▶ _KUTIPAN PILIHAN_:
-- -- --

Jika kami jawab: Tidak ada, dia berkata: Kalau begitu aku puasa hari ini.
Hal ini juga dilakukan oleh Abu Thalhah, Abu Hurairah, Ibnu Abbas dan Hudzaifah radhiallahu anhum.
Nah, ternyata ini merupakan kebiasaan yang diajarkan Rasulullah kepada keluarga para sahabat. Dan diterapkan dengan baik di rumah para sahabat Nabi.
Apa hubungannya dengan budaya kuliner kita...??
Ada kekhawatiran. Kebiasaan kuliner yang nyaris dianggap kewajiban membuat pola makan dan minum kita menjadi rumit dan sulit.
Karena orang yang berkuliner biasanya cenderung mencari yang baru dari makanan dan minuman. Bahkan bukan hanya menunya. Tetapi cara makan dan cara minumnya.
Pun demikian juga bentuknya....
Nasi yang biasanya cukup dituang dalam piring, diubah menjadi bentuk dari yang lucu, sampai bentuk yang aneh , bahkan kadang menjadi menyeramkan...
Tak hanya itu, suasana pun termasuk yang dicari dan dikejar. Ketika makan di taman, pinggir kolam air sudah dianggap biasa, ada sebuah rumah makan menawarkan makan bersama singa...😳😳
Aku pernah melihat video sebuah rumah makan yang terletak di tebing yang tinggi.
Pun aku pernah melihat sebuah video tentang rumah makan di dasar laut,di negara Maldives....!!
Tentu rumah makan semacam ini tidak murah... karena mereka tidak hanya menjual makanan, tapi juga menjual tempat...!!
Urusan makan yang tadinya sederhana, menjadi ribet....
Tidak cuma soal rasa dan Bentuk penyajiannya...tapi juga soal tempat...

-- -- --

▶ _DATA TERCATAT_:
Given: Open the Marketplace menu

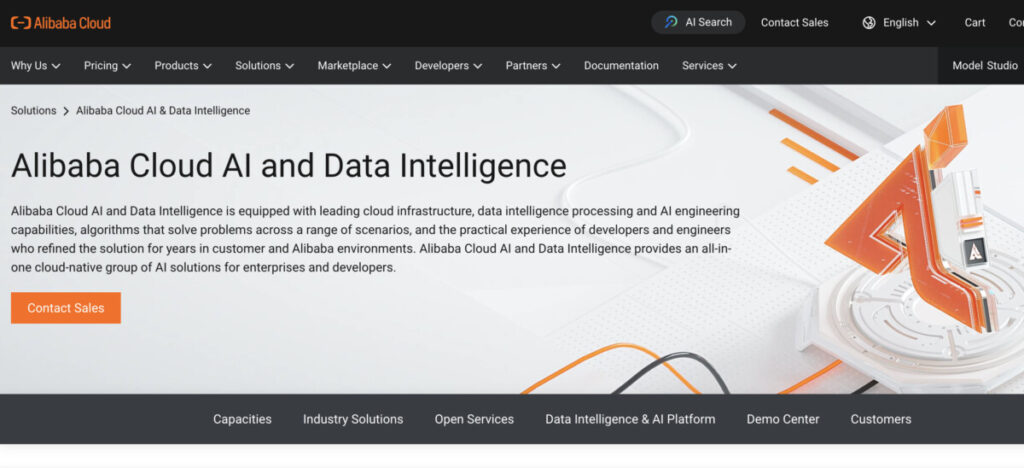Looking at the screenshot, I should pos(355,65).
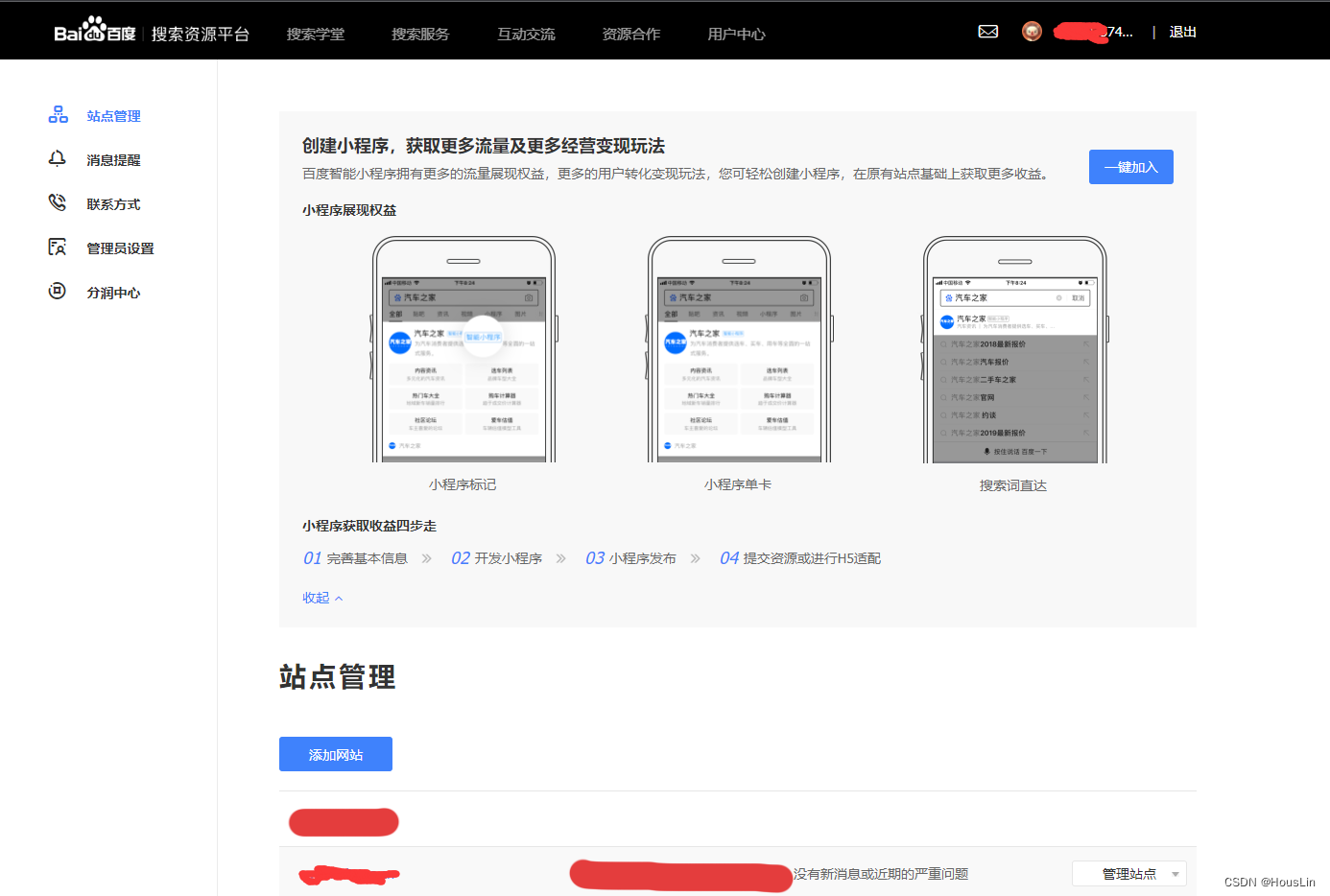
Task: Select the 联系方式 phone icon
Action: click(x=58, y=202)
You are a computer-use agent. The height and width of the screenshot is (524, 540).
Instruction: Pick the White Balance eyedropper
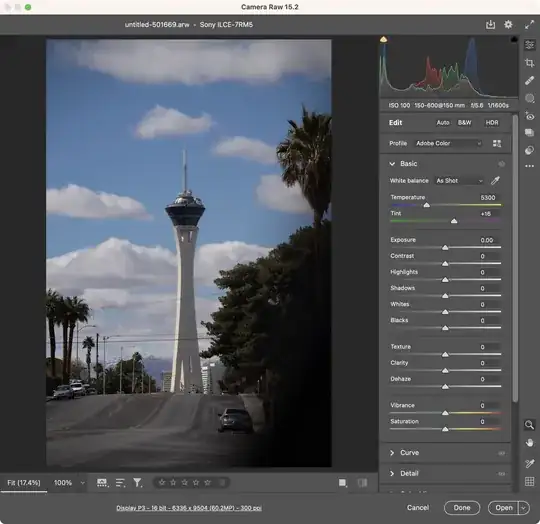tap(495, 180)
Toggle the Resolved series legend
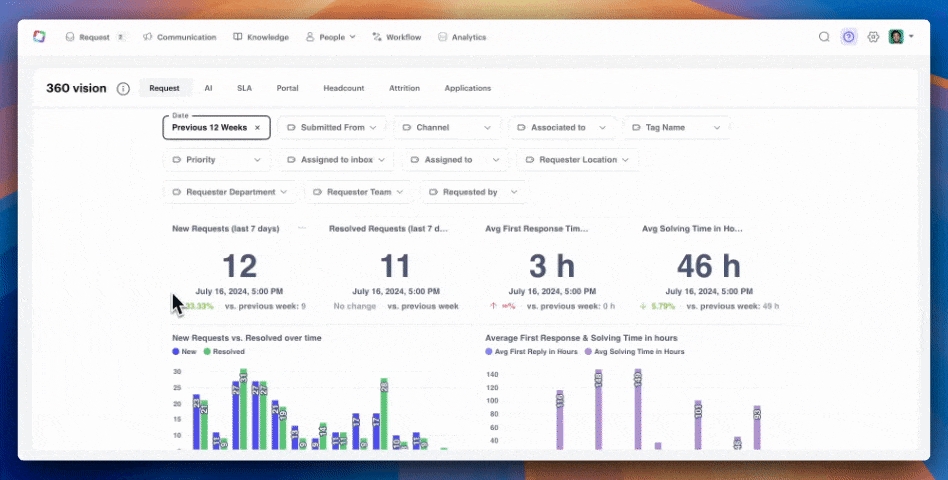 225,352
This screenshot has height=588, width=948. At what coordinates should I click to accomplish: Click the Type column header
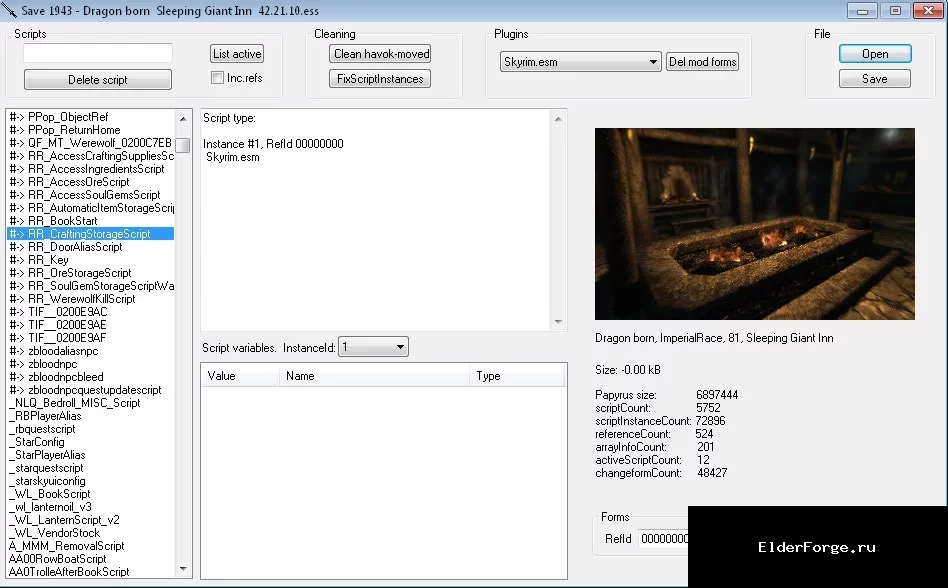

-- -- --

▶ _PERINTAH 1_: Salin kutipan tentang budaya kuliner mulai dari "Pun demikian juga" dan berakhir pada "tebing yang tinggi.".
▶ _PERINTAH 2_: Menurut kutipan tentang budaya kuliner, di negara mana letak rumah makan di dasar laut yang pernah dilihat dalam sebuah video?
Daftar ini tidak berhubungan dengan kutipan.

▶ _JAWABAN AKHIR 1_:
Pun demikian juga bentuknya....
Nasi yang biasanya cukup dituang dalam piring, diubah menjadi bentuk dari yang lucu, sampai bentuk yang aneh , bahkan kadang menjadi menyeramkan...
Tak hanya itu, suasana pun termasuk yang dicari dan dikejar. Ketika makan di taman, pinggir kolam air sudah dianggap biasa, ada sebuah rumah makan menawarkan makan bersama singa...😳😳
Aku pernah melihat video sebuah rumah makan yang terletak di tebing yang tinggi.

▶ _JAWABAN AKHIR 2_: Maldives